PROBLEM DESCRIPTION -> Go through the following data and transcribe exactly the stretch of lines from the one holding "Image resolution: width=1152 pixels, height=591" to the one holding "Launch Skype from", both included.

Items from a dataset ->
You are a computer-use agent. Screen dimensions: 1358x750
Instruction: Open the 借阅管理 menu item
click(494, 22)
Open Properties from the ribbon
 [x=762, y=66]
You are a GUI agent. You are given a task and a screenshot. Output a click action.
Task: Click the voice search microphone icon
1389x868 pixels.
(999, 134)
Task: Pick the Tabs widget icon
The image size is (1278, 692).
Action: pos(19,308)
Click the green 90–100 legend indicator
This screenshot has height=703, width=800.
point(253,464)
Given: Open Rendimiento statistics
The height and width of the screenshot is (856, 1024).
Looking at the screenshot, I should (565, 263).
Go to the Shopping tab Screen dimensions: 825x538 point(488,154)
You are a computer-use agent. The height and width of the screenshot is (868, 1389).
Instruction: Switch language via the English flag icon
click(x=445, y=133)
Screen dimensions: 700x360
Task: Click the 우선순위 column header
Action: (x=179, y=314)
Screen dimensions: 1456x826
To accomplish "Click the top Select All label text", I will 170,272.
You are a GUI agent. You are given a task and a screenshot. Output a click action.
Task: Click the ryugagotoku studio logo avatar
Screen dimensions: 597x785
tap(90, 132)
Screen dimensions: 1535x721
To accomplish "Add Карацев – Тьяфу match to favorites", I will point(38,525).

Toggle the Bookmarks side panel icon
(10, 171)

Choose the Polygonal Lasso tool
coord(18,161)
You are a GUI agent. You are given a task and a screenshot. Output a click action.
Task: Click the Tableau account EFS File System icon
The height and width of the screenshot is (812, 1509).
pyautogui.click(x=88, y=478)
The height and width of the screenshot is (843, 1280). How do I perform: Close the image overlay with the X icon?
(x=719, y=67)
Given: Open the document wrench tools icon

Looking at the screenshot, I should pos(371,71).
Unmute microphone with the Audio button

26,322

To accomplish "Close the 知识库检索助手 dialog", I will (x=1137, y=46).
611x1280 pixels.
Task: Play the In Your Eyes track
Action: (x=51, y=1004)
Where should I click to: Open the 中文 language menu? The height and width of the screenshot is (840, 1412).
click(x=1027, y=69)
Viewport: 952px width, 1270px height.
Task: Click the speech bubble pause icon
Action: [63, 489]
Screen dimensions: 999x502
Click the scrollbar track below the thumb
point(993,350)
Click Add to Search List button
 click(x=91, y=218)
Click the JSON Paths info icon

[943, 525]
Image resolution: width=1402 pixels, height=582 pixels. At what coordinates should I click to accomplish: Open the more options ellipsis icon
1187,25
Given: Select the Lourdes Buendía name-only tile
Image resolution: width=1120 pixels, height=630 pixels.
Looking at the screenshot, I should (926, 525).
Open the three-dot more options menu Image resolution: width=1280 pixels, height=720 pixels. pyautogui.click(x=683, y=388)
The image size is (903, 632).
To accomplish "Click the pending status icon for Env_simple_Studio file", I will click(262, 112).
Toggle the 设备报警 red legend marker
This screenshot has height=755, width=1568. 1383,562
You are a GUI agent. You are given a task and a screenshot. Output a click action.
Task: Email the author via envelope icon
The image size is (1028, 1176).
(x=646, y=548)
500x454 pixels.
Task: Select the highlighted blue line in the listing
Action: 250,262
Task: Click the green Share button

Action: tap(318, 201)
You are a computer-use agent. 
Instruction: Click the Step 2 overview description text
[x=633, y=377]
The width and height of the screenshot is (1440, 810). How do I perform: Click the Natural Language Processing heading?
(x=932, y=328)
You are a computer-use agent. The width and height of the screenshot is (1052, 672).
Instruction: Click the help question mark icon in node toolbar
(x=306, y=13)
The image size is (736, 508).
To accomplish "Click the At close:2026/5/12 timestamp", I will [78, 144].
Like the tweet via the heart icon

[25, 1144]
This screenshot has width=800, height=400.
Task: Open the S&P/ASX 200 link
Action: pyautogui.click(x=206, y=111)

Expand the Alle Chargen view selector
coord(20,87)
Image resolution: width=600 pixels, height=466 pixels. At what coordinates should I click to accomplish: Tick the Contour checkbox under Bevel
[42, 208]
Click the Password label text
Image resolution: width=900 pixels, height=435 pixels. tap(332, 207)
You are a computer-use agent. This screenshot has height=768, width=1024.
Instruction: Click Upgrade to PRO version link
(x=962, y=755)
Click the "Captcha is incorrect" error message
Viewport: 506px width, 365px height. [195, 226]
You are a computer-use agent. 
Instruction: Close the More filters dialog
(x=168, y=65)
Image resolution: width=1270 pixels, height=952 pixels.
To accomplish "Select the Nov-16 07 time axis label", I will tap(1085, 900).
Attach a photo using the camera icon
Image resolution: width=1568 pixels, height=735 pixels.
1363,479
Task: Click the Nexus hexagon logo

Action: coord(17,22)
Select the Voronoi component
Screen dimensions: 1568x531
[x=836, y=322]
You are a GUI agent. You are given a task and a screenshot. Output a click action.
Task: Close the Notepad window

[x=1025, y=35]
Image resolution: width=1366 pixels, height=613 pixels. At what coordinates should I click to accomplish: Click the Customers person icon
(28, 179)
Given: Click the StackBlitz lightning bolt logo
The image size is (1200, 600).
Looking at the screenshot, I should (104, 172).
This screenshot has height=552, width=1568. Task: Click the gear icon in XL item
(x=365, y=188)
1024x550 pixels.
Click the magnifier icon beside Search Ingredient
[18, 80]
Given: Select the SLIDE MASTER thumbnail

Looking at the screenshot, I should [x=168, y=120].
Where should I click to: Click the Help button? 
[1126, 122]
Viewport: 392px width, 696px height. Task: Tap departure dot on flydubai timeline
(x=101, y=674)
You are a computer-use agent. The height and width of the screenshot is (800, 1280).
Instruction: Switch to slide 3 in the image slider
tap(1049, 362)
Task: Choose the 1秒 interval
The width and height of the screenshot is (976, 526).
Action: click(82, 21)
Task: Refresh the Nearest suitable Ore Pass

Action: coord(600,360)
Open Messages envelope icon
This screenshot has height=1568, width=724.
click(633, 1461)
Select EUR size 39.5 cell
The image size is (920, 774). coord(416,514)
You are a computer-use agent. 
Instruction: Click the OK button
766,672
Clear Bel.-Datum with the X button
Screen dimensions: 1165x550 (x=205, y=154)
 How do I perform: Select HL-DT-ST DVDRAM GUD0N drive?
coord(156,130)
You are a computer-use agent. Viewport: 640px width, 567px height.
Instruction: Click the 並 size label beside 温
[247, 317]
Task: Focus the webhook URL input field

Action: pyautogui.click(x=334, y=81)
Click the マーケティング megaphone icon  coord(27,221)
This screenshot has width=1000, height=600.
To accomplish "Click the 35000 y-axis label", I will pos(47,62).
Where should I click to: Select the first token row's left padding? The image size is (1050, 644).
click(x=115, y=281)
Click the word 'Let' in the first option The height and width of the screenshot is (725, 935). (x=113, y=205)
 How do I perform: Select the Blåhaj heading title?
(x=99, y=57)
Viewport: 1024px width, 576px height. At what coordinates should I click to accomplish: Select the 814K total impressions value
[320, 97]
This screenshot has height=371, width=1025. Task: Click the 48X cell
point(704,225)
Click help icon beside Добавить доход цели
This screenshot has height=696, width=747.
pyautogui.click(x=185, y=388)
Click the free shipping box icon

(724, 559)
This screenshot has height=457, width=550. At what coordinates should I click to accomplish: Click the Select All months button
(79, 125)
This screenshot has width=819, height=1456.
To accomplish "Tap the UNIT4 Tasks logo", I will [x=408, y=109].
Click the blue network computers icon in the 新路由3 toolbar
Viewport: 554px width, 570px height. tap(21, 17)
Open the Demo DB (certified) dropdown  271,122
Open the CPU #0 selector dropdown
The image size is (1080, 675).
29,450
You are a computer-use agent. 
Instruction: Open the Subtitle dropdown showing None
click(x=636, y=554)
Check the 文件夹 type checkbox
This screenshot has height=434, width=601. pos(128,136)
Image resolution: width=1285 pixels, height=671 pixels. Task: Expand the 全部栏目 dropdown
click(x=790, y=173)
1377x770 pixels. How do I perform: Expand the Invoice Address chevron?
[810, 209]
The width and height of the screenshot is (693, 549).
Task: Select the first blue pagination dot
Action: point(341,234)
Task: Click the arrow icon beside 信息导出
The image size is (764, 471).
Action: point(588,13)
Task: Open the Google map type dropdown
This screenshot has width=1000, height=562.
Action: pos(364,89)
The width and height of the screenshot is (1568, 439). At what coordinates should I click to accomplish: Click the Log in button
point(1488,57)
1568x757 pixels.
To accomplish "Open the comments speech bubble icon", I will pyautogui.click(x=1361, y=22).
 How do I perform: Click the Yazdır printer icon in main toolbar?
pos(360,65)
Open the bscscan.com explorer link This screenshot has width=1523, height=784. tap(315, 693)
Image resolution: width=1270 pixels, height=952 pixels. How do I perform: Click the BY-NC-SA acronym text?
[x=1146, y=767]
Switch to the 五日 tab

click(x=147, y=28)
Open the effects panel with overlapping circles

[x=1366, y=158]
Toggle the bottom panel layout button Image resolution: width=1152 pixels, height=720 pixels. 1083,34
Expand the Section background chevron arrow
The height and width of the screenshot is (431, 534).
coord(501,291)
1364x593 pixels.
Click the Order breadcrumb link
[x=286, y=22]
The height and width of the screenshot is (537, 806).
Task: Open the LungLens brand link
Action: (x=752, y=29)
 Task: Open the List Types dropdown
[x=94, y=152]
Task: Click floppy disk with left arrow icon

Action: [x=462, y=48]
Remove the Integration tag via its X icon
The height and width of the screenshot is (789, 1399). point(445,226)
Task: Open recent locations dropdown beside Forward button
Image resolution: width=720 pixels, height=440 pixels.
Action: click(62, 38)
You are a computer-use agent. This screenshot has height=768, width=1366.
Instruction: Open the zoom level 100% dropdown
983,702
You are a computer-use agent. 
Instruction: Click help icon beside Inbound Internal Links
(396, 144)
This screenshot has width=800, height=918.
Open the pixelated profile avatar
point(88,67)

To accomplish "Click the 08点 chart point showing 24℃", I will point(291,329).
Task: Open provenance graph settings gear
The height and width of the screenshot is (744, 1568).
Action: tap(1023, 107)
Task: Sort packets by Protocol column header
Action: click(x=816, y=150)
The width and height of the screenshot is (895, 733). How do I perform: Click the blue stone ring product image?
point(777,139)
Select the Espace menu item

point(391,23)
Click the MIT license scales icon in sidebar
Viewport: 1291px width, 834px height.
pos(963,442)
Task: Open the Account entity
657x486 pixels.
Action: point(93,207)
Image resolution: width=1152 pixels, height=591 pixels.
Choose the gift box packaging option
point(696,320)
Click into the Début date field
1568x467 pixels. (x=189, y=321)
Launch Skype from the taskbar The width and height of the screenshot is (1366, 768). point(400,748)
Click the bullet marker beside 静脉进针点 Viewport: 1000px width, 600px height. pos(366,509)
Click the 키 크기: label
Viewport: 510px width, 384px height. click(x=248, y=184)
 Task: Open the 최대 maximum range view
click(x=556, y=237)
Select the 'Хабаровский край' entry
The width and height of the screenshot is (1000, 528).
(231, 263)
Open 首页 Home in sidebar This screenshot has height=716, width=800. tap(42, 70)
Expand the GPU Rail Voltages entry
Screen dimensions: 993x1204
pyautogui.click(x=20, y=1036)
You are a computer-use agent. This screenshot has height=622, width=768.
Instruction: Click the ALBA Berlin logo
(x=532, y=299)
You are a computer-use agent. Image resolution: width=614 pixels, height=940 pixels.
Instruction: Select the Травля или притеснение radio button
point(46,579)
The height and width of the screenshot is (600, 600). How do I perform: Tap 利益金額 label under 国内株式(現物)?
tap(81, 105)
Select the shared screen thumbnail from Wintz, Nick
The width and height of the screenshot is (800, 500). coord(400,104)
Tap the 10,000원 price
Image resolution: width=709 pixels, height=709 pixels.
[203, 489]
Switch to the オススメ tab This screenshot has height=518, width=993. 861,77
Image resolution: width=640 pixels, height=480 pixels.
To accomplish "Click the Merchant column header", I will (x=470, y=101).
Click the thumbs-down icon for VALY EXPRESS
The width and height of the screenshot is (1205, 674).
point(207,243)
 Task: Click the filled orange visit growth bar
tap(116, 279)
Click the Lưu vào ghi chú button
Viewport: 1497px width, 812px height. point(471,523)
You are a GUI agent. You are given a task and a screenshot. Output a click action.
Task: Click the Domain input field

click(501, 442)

COMPLETED EXERCISE ->
Image resolution: width=1152 pixels, height=591 pixels.
Choose the gift box packaging option
point(696,320)
Click into the Début date field
1568x467 pixels. (x=189, y=321)
Launch Skype from the taskbar The width and height of the screenshot is (1366, 768). point(400,748)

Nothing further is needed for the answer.